On 06/24/2015 12:30 PM, Richard Eckart de Castilho wrote:
On 24.06.2015, at 11:56, Thilo Goetz <[email protected]> wrote:
Or would the issue be solvable by integrating uimaFIT into the core (e.g. to
avoid re-approval of libraries by company legal departments)?
I am just speaking for myself here, but I don't want more framework, I want
less. I don't want to have to use uimaFIT to help me deal with UIMA if I could
have something that doesn't require that help. Give me a simple JSON based data
format and I'll be happy.
I know this is selfish, but unless the discussion is seriously moving in that
direction, I'm simply not interested :)
Fair enough.
Marshall already did some nice work on JSON serialization, so I think there is
movement into that direction.
Just to be very clear: that is not good enough. I want a JSON format
that I can read and write without the help of the framework. From my
datastructures, into my datastructures. In some programming language
that hasn't been invented yet. Simple enough that I don't need to absorb
and reimplement the whole UIMA philosophy.

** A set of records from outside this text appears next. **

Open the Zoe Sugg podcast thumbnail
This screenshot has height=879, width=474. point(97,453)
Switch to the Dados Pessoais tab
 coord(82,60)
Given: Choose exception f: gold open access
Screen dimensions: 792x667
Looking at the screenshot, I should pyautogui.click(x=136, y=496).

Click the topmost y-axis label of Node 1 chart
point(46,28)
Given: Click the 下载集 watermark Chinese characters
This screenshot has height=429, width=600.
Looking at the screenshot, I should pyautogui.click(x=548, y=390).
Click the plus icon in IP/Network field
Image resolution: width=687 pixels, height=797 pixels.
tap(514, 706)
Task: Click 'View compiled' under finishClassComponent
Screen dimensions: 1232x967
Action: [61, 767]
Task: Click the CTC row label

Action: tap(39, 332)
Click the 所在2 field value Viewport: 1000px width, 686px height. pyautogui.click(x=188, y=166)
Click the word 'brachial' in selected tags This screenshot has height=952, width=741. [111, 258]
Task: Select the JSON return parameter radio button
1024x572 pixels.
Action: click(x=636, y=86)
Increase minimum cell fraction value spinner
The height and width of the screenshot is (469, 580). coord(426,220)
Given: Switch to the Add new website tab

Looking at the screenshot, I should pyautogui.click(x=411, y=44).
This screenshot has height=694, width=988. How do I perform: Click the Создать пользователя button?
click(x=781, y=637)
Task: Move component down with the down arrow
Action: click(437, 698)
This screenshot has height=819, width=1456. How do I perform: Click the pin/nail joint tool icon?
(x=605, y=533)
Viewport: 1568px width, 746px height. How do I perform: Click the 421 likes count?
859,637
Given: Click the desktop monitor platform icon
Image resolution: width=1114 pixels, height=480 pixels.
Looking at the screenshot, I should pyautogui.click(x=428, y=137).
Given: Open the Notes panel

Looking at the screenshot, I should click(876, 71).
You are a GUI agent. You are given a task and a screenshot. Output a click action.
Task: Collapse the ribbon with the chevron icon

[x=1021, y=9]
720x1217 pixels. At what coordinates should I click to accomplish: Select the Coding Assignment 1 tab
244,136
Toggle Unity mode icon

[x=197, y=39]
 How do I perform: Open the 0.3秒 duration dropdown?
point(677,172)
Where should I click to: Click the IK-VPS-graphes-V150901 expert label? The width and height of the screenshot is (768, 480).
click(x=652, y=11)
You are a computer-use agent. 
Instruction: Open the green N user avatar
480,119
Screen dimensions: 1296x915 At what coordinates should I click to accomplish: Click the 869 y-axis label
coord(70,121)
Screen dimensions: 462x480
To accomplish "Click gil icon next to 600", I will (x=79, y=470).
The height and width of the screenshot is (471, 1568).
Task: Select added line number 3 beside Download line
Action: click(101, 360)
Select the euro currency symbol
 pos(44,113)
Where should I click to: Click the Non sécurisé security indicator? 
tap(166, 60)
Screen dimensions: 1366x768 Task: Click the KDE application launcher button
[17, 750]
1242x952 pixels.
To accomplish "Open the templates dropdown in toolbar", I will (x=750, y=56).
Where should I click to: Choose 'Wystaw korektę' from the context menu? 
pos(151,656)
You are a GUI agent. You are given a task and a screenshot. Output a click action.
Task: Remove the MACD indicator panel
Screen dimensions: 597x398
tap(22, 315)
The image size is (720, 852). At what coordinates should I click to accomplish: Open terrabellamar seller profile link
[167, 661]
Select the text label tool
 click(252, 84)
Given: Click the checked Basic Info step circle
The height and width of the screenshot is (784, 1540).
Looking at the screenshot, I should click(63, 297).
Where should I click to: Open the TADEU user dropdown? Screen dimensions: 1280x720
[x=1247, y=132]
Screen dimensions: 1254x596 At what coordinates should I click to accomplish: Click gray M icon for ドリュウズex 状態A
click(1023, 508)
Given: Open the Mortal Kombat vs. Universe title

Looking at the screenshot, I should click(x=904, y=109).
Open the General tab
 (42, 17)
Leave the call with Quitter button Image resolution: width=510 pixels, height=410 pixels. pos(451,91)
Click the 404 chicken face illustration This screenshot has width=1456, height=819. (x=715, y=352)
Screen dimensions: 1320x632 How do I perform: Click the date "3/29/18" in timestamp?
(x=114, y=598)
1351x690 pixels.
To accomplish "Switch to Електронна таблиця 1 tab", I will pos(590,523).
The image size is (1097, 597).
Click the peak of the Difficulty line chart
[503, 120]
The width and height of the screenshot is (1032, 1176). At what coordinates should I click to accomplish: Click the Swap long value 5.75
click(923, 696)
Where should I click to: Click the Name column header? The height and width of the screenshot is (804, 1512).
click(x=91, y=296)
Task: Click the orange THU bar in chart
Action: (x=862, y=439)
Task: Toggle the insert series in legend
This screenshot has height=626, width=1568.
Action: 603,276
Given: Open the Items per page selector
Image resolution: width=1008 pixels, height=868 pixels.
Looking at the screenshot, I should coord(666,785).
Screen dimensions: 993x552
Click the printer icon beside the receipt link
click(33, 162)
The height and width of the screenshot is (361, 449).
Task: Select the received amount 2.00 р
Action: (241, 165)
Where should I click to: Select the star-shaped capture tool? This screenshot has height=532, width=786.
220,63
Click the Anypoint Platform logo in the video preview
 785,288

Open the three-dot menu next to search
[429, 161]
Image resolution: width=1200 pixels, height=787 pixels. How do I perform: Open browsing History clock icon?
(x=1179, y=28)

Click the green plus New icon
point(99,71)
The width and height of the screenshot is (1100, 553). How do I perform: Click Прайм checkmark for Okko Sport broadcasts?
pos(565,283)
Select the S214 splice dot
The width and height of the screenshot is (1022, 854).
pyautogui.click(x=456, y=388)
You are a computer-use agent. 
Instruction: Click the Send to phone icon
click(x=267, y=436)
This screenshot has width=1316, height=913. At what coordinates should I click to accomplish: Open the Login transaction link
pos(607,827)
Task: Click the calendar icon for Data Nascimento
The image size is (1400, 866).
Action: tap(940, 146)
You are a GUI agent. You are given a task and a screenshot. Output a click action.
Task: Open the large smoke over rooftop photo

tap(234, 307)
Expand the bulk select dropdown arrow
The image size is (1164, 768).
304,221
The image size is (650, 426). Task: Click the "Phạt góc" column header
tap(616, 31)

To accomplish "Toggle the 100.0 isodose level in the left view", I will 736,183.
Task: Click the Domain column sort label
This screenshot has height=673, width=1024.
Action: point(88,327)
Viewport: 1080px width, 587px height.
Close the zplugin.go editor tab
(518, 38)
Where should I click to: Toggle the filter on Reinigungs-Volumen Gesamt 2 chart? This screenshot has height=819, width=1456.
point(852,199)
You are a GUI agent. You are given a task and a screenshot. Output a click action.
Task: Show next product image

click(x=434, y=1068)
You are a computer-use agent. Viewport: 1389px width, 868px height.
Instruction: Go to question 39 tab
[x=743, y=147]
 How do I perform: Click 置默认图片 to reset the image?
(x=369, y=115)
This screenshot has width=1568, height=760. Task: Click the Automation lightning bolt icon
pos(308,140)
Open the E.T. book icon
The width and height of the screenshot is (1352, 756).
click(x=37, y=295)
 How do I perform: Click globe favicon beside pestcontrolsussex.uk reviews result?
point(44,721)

But what I don't understand is how a data format resolves to "less framework".
The data format is basically addressing ingestion and export, but not processing or
pipelines. Even if you have a simple data format like JSON, there's still the need to run
analysis, right? Is the analysis in your scenario just a black box? And in order to apply
the analysis, you'll need some kind API - how do you imagine it?
The analysis is a black box, yes. What else could it be? I don't care
how the POS tagger does what it does. All I'm interested in is what it
needs as input, and how it gives me the output. I can parse JSON into
Java pojos with jackson for example, that's super simple. Writing them
out is even easier. What APIs do I need other than being able to tell
some piece of analysis to do its stuff on a bunch of data?
I am painting things black and white here. I certainly see that some
convenience APIs can be useful. The import thing for me though is that
they are just that: a convenience. If the basic definition is the data
format, than other things like APIs can be stacked on top of that. But
if I want to work with the data directly, then I can do that without
having to jump through hoops.
--Thilo
Cheers,
-- Richard